(begin)
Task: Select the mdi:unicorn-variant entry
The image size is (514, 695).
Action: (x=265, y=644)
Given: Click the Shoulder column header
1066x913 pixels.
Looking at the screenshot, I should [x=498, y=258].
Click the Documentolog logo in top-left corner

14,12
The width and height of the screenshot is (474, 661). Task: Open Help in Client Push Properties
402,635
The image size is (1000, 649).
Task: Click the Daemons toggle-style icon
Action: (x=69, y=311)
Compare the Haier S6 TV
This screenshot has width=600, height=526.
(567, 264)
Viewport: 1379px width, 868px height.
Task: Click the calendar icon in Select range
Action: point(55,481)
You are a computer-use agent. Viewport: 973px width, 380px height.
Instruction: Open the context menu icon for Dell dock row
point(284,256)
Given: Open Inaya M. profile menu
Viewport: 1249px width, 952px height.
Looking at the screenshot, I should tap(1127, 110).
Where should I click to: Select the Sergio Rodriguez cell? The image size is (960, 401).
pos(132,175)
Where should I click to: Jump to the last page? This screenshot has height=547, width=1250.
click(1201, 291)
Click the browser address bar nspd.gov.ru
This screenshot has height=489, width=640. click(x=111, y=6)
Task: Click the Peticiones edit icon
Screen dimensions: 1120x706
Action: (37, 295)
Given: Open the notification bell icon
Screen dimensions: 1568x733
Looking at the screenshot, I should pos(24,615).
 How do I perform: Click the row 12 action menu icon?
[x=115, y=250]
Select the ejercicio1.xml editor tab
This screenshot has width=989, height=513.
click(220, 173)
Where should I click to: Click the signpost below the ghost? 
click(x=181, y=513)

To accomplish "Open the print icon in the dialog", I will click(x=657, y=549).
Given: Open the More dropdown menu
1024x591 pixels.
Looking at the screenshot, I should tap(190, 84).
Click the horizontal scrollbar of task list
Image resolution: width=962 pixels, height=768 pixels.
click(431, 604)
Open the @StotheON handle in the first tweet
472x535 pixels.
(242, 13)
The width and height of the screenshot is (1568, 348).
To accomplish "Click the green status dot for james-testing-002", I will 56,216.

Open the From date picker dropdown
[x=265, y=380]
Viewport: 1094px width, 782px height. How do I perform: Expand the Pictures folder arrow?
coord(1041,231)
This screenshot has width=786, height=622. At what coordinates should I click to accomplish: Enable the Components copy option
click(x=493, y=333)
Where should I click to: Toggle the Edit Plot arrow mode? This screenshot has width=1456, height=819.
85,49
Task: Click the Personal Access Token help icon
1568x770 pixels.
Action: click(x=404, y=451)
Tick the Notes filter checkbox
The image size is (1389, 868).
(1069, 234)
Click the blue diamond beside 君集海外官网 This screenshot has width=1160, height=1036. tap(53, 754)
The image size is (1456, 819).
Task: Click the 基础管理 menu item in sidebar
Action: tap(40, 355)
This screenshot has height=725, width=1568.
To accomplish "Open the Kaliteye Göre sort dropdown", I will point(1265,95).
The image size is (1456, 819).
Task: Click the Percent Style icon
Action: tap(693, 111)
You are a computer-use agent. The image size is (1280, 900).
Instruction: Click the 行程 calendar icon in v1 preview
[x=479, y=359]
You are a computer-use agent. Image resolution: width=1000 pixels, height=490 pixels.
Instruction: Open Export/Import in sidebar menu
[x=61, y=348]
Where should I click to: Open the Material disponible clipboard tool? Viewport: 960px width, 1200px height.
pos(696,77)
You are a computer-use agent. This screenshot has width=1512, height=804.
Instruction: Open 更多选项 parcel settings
(end)
### TO DO
Which lines of the listing above contain the word "calendar"? Copy out each one in full.

### RESULT OF THE EXERCISE
Task: Click the calendar icon in Select range
Instruction: Click the 行程 calendar icon in v1 preview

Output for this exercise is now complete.